====== TASK INPUT ======
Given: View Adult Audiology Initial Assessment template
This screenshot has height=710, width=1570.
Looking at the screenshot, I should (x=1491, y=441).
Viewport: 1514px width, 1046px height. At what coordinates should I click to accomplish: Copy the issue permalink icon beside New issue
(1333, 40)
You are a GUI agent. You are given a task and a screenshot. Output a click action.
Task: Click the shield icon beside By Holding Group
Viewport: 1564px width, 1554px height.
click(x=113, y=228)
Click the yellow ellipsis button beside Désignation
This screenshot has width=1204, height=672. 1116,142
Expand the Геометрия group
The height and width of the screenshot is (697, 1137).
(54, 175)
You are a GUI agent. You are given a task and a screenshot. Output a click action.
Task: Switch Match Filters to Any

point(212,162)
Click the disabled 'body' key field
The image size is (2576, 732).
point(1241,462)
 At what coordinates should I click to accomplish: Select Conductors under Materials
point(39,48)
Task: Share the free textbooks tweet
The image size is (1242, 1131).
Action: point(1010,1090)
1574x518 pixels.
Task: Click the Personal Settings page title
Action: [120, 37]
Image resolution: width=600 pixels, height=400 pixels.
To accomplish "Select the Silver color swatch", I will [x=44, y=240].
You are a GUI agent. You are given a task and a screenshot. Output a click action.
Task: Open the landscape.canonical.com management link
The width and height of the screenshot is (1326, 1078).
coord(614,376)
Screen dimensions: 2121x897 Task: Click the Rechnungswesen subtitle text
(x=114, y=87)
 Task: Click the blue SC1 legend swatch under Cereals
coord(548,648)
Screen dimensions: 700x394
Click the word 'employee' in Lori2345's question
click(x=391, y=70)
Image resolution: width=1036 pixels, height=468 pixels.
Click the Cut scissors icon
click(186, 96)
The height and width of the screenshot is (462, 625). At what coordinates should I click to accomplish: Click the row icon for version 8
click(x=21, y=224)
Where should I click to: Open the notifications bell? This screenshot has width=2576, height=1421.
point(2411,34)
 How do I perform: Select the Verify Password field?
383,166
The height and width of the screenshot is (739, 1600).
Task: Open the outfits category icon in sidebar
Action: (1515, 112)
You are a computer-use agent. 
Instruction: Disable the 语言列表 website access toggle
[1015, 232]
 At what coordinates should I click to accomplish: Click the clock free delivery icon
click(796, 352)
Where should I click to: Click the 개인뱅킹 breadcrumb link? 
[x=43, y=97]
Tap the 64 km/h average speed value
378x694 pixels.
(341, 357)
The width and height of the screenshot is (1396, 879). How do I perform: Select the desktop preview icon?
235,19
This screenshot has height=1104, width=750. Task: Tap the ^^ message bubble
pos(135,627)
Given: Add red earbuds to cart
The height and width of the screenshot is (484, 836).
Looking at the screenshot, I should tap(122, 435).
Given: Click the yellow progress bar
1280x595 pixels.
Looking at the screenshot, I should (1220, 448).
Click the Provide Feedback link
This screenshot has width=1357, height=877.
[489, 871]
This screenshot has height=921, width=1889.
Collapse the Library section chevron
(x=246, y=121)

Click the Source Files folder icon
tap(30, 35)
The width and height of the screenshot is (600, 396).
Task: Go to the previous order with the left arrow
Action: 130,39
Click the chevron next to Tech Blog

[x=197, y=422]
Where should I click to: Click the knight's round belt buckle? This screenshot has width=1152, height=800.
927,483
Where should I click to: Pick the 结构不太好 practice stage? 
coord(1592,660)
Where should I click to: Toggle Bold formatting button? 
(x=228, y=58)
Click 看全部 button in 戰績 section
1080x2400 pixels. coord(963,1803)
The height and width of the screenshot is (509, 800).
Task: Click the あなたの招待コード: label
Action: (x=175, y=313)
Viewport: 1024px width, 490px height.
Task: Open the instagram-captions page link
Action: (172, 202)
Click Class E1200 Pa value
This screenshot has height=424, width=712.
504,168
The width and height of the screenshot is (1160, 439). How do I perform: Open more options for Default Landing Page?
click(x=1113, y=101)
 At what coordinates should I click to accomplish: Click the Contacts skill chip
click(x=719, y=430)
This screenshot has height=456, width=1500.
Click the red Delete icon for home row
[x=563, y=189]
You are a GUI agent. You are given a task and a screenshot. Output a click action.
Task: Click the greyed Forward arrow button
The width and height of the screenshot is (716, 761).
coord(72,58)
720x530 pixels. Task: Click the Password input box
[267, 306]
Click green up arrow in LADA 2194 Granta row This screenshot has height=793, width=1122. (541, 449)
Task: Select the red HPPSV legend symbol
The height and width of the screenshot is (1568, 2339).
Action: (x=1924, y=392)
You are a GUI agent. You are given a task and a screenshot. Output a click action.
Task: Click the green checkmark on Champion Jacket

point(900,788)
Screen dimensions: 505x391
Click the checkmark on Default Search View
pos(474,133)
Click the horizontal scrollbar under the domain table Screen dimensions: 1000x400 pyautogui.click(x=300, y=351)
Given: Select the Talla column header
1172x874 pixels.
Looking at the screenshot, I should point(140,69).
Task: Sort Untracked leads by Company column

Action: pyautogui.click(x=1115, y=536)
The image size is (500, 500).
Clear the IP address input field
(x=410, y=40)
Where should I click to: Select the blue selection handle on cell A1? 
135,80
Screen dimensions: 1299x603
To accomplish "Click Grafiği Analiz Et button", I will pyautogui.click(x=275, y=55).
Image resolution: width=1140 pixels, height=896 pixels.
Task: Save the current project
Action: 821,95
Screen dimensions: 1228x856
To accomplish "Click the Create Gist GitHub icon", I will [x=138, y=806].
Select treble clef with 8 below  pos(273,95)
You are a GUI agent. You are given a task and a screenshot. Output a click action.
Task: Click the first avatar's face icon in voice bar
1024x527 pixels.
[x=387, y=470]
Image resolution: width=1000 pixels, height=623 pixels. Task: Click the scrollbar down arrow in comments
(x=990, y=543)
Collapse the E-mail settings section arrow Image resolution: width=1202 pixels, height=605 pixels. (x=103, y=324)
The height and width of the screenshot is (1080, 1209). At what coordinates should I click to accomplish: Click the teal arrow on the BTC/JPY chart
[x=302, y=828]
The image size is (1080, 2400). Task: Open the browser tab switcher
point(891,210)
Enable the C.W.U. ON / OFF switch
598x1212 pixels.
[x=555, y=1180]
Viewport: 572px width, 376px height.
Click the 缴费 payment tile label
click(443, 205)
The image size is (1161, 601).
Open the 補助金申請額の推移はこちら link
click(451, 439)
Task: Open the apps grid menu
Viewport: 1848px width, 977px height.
======
▶ **TASK STATEMENT**
All entries above are to be copied exactly, with none left out.

▶ **RESPONSE**
Given: View Adult Audiology Initial Assessment template
This screenshot has height=710, width=1570.
Looking at the screenshot, I should (x=1491, y=441).
Viewport: 1514px width, 1046px height. At what coordinates should I click to accomplish: Copy the issue permalink icon beside New issue
(1333, 40)
You are a GUI agent. You are given a task and a screenshot. Output a click action.
Task: Click the shield icon beside By Holding Group
Viewport: 1564px width, 1554px height.
click(x=113, y=228)
Click the yellow ellipsis button beside Désignation
This screenshot has width=1204, height=672. 1116,142
Expand the Геометрия group
The height and width of the screenshot is (697, 1137).
(54, 175)
You are a GUI agent. You are given a task and a screenshot. Output a click action.
Task: Switch Match Filters to Any

point(212,162)
Click the disabled 'body' key field
The image size is (2576, 732).
point(1241,462)
 At what coordinates should I click to accomplish: Select Conductors under Materials
point(39,48)
Task: Share the free textbooks tweet
The image size is (1242, 1131).
Action: point(1010,1090)
1574x518 pixels.
Task: Click the Personal Settings page title
Action: [120, 37]
Image resolution: width=600 pixels, height=400 pixels.
To accomplish "Select the Silver color swatch", I will [x=44, y=240].
You are a GUI agent. You are given a task and a screenshot. Output a click action.
Task: Open the landscape.canonical.com management link
The width and height of the screenshot is (1326, 1078).
coord(614,376)
Screen dimensions: 2121x897 Task: Click the Rechnungswesen subtitle text
(x=114, y=87)
 Task: Click the blue SC1 legend swatch under Cereals
coord(548,648)
Screen dimensions: 700x394
Click the word 'employee' in Lori2345's question
click(x=391, y=70)
Image resolution: width=1036 pixels, height=468 pixels.
Click the Cut scissors icon
click(186, 96)
The height and width of the screenshot is (462, 625). At what coordinates should I click to accomplish: Click the row icon for version 8
click(x=21, y=224)
Where should I click to: Open the notifications bell? This screenshot has width=2576, height=1421.
point(2411,34)
 How do I perform: Select the Verify Password field?
383,166
The height and width of the screenshot is (739, 1600).
Task: Open the outfits category icon in sidebar
Action: (1515, 112)
You are a computer-use agent. 
Instruction: Disable the 语言列表 website access toggle
[1015, 232]
 At what coordinates should I click to accomplish: Click the clock free delivery icon
click(796, 352)
Where should I click to: Click the 개인뱅킹 breadcrumb link? 
[x=43, y=97]
Tap the 64 km/h average speed value
378x694 pixels.
(341, 357)
The width and height of the screenshot is (1396, 879). How do I perform: Select the desktop preview icon?
235,19
This screenshot has height=1104, width=750. Task: Tap the ^^ message bubble
pos(135,627)
Given: Add red earbuds to cart
The height and width of the screenshot is (484, 836).
Looking at the screenshot, I should tap(122, 435).
Given: Click the yellow progress bar
1280x595 pixels.
Looking at the screenshot, I should (1220, 448).
Click the Provide Feedback link
This screenshot has width=1357, height=877.
[489, 871]
This screenshot has height=921, width=1889.
Collapse the Library section chevron
(x=246, y=121)

Click the Source Files folder icon
tap(30, 35)
The width and height of the screenshot is (600, 396).
Task: Go to the previous order with the left arrow
Action: 130,39
Click the chevron next to Tech Blog

[x=197, y=422]
Where should I click to: Click the knight's round belt buckle? This screenshot has width=1152, height=800.
927,483
Where should I click to: Pick the 结构不太好 practice stage? 
coord(1592,660)
Where should I click to: Toggle Bold formatting button? 
(x=228, y=58)
Click 看全部 button in 戰績 section
1080x2400 pixels. coord(963,1803)
The height and width of the screenshot is (509, 800).
Task: Click the あなたの招待コード: label
Action: (x=175, y=313)
Viewport: 1024px width, 490px height.
Task: Open the instagram-captions page link
Action: (172, 202)
Click Class E1200 Pa value
This screenshot has height=424, width=712.
504,168
The width and height of the screenshot is (1160, 439). How do I perform: Open more options for Default Landing Page?
click(x=1113, y=101)
 At what coordinates should I click to accomplish: Click the Contacts skill chip
click(x=719, y=430)
This screenshot has height=456, width=1500.
Click the red Delete icon for home row
[x=563, y=189]
You are a GUI agent. You are given a task and a screenshot. Output a click action.
Task: Click the greyed Forward arrow button
The width and height of the screenshot is (716, 761).
coord(72,58)
720x530 pixels. Task: Click the Password input box
[267, 306]
Click green up arrow in LADA 2194 Granta row This screenshot has height=793, width=1122. (541, 449)
Task: Select the red HPPSV legend symbol
The height and width of the screenshot is (1568, 2339).
Action: (x=1924, y=392)
You are a GUI agent. You are given a task and a screenshot. Output a click action.
Task: Click the green checkmark on Champion Jacket

point(900,788)
Screen dimensions: 505x391
Click the checkmark on Default Search View
pos(474,133)
Click the horizontal scrollbar under the domain table Screen dimensions: 1000x400 pyautogui.click(x=300, y=351)
Given: Select the Talla column header
1172x874 pixels.
Looking at the screenshot, I should point(140,69).
Task: Sort Untracked leads by Company column

Action: pyautogui.click(x=1115, y=536)
The image size is (500, 500).
Clear the IP address input field
(x=410, y=40)
Where should I click to: Select the blue selection handle on cell A1? 
135,80
Screen dimensions: 1299x603
To accomplish "Click Grafiği Analiz Et button", I will pyautogui.click(x=275, y=55).
Image resolution: width=1140 pixels, height=896 pixels.
Task: Save the current project
Action: 821,95
Screen dimensions: 1228x856
To accomplish "Click the Create Gist GitHub icon", I will [x=138, y=806].
Select treble clef with 8 below  pos(273,95)
You are a GUI agent. You are given a task and a screenshot. Output a click action.
Task: Click the first avatar's face icon in voice bar
1024x527 pixels.
[x=387, y=470]
Image resolution: width=1000 pixels, height=623 pixels. Task: Click the scrollbar down arrow in comments
(x=990, y=543)
Collapse the E-mail settings section arrow Image resolution: width=1202 pixels, height=605 pixels. (x=103, y=324)
The height and width of the screenshot is (1080, 1209). At what coordinates should I click to accomplish: Click the teal arrow on the BTC/JPY chart
[x=302, y=828]
The image size is (1080, 2400). Task: Open the browser tab switcher
point(891,210)
Enable the C.W.U. ON / OFF switch
598x1212 pixels.
[x=555, y=1180]
Viewport: 572px width, 376px height.
Click the 缴费 payment tile label
click(443, 205)
The image size is (1161, 601).
Open the 補助金申請額の推移はこちら link
click(451, 439)
Task: Open the apps grid menu
Viewport: 1848px width, 977px height.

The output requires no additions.